━━━━━ DATA FOR PROCESSING

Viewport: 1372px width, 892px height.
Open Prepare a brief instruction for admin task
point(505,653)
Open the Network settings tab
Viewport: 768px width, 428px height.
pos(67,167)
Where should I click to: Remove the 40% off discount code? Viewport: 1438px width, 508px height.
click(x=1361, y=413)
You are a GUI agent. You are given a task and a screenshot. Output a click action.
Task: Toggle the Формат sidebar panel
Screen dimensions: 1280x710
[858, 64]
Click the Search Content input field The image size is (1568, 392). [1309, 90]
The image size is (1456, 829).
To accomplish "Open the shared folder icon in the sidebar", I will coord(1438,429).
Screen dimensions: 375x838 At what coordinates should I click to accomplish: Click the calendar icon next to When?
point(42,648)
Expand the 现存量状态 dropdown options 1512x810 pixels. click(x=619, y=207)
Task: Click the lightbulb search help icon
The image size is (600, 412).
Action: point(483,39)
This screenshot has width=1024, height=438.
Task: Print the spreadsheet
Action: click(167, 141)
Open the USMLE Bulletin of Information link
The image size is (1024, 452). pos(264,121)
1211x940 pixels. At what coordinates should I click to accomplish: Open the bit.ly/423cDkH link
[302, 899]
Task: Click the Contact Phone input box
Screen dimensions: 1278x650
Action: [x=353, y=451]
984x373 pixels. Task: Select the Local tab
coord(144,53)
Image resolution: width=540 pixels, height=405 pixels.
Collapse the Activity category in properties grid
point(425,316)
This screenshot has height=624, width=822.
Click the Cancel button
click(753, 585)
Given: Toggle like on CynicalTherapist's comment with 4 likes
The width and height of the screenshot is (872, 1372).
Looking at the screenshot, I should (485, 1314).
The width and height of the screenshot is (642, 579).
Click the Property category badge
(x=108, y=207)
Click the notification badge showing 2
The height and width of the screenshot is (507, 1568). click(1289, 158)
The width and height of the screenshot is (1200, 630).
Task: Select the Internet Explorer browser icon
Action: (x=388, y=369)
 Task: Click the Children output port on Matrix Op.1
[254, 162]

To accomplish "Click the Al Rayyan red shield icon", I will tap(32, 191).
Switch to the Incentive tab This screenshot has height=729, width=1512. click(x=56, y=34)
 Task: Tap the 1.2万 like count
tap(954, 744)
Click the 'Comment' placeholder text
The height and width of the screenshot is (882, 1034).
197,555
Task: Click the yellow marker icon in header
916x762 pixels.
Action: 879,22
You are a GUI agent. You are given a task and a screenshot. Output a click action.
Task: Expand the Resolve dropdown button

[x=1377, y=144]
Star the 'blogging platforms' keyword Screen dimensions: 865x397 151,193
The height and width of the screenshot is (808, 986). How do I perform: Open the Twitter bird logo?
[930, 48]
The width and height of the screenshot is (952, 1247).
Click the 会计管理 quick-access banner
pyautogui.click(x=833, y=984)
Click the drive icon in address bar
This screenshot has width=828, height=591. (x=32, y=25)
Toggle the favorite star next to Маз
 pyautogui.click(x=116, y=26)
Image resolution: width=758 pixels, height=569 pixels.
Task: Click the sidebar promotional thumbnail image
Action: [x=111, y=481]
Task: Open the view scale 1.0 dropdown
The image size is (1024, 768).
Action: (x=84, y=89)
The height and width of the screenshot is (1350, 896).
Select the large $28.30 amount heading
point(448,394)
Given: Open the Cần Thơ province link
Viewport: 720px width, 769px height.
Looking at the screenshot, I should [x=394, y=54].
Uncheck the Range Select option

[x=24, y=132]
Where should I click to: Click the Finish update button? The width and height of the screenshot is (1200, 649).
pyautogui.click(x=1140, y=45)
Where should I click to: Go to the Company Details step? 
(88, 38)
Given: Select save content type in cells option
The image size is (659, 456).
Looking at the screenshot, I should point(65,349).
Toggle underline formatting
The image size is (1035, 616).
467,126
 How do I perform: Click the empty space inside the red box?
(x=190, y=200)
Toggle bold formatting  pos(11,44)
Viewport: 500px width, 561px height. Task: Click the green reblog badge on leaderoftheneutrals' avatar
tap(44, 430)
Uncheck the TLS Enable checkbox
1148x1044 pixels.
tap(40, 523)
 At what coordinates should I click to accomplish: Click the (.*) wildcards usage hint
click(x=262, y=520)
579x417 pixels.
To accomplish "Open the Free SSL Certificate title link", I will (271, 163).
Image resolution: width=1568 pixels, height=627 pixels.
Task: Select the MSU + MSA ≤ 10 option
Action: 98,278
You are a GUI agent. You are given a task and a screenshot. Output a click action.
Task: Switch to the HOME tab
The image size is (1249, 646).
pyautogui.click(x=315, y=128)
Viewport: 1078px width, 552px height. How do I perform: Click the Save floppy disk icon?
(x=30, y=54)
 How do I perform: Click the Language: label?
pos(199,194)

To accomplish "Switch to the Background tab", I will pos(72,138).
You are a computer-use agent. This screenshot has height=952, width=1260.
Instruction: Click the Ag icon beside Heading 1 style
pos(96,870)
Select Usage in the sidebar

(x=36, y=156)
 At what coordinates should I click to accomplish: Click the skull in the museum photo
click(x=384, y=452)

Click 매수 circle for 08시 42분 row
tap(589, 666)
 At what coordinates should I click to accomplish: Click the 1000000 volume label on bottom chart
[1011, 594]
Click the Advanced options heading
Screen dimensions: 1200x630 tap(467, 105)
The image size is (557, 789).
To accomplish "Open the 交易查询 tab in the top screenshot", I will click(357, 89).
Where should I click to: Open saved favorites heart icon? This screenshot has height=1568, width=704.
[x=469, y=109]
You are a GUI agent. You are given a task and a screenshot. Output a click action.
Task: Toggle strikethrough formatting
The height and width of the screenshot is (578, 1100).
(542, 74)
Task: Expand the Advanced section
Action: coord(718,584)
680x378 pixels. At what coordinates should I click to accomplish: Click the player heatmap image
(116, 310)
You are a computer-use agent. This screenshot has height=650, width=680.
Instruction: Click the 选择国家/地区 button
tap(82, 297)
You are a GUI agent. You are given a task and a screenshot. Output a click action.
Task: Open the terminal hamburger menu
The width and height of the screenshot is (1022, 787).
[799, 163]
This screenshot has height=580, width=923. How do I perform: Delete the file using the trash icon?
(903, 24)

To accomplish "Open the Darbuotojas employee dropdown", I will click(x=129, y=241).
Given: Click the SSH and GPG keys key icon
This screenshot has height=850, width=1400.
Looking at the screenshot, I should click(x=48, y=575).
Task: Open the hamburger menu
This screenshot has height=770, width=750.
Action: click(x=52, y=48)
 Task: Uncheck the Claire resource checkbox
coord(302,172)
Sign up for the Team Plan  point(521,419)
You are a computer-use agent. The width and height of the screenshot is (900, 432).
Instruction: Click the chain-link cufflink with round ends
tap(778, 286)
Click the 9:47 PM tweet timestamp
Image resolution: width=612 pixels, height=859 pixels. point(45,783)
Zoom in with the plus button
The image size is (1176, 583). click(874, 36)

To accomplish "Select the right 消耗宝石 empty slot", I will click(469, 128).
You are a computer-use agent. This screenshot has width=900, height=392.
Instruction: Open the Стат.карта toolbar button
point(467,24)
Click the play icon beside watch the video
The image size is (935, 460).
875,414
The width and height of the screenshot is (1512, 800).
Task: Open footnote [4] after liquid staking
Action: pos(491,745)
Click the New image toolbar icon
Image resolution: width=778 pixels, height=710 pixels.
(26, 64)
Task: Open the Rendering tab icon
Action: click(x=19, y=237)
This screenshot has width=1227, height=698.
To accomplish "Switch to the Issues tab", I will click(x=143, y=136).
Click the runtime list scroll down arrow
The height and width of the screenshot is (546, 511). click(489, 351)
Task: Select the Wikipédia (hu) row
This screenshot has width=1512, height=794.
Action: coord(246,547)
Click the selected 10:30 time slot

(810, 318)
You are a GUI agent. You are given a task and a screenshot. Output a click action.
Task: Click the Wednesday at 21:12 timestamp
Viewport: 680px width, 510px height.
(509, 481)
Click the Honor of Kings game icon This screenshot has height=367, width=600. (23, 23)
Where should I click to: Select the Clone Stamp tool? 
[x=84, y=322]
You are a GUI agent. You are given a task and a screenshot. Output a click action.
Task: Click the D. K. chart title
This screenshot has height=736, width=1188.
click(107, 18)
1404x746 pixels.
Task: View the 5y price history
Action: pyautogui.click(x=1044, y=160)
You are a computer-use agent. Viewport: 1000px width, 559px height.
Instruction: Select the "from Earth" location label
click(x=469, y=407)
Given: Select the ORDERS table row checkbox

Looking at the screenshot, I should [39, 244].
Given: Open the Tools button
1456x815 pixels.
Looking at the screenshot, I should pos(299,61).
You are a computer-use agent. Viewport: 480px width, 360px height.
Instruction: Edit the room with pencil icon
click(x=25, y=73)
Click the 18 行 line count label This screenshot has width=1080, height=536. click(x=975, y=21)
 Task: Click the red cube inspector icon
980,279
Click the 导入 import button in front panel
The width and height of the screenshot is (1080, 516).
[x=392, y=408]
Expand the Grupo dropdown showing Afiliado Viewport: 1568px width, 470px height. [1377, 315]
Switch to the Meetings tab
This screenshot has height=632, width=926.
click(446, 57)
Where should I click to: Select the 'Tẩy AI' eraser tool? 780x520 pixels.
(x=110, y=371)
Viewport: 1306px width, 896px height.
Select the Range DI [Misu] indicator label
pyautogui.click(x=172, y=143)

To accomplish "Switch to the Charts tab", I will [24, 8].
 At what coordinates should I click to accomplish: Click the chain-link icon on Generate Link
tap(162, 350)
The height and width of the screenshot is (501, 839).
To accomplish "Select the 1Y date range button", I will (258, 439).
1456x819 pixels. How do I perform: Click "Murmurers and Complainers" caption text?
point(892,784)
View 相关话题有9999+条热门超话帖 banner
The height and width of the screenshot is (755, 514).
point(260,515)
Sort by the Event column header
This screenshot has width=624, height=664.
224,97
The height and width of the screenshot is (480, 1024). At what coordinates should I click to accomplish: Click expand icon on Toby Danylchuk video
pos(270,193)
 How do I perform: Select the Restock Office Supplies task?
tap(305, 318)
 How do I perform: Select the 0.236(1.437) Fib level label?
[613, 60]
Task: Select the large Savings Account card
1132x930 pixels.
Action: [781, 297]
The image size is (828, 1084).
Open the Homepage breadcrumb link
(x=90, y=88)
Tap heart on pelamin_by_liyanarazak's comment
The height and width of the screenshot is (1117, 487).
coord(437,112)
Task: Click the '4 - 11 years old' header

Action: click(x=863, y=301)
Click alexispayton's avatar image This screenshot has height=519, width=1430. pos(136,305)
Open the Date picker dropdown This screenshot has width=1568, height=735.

━━━━━━━━━━

WHAT YOU ARE ASKED TO DO
Which lines run from the one holding "on bottom chart" through the one holding "has width=900, height=392." in the records above? Repeat them exactly, both included, and nothing more.

EXERCISE RESULT
 At what coordinates should I click to accomplish: Click the 1000000 volume label on bottom chart
[1011, 594]
Click the Advanced options heading
Screen dimensions: 1200x630 tap(467, 105)
The image size is (557, 789).
To accomplish "Open the 交易查询 tab in the top screenshot", I will click(357, 89).
Where should I click to: Open saved favorites heart icon? This screenshot has height=1568, width=704.
[x=469, y=109]
You are a GUI agent. You are given a task and a screenshot. Output a click action.
Task: Toggle strikethrough formatting
The height and width of the screenshot is (578, 1100).
(542, 74)
Task: Expand the Advanced section
Action: coord(718,584)
680x378 pixels. At what coordinates should I click to accomplish: Click the player heatmap image
(116, 310)
You are a computer-use agent. This screenshot has height=650, width=680.
Instruction: Click the 选择国家/地区 button
tap(82, 297)
You are a GUI agent. You are given a task and a screenshot. Output a click action.
Task: Open the terminal hamburger menu
The width and height of the screenshot is (1022, 787).
[799, 163]
This screenshot has height=580, width=923. How do I perform: Delete the file using the trash icon?
(903, 24)

To accomplish "Open the Darbuotojas employee dropdown", I will click(x=129, y=241).
Given: Click the SSH and GPG keys key icon
This screenshot has height=850, width=1400.
Looking at the screenshot, I should click(x=48, y=575).
Task: Open the hamburger menu
This screenshot has height=770, width=750.
Action: click(x=52, y=48)
 Task: Uncheck the Claire resource checkbox
coord(302,172)
Sign up for the Team Plan  point(521,419)
You are a computer-use agent. The width and height of the screenshot is (900, 432).
Instruction: Click the chain-link cufflink with round ends
tap(778, 286)
Click the 9:47 PM tweet timestamp
Image resolution: width=612 pixels, height=859 pixels. point(45,783)
Zoom in with the plus button
The image size is (1176, 583). click(874, 36)

To accomplish "Select the right 消耗宝石 empty slot", I will click(469, 128).
You are a computer-use agent. This screenshot has width=900, height=392.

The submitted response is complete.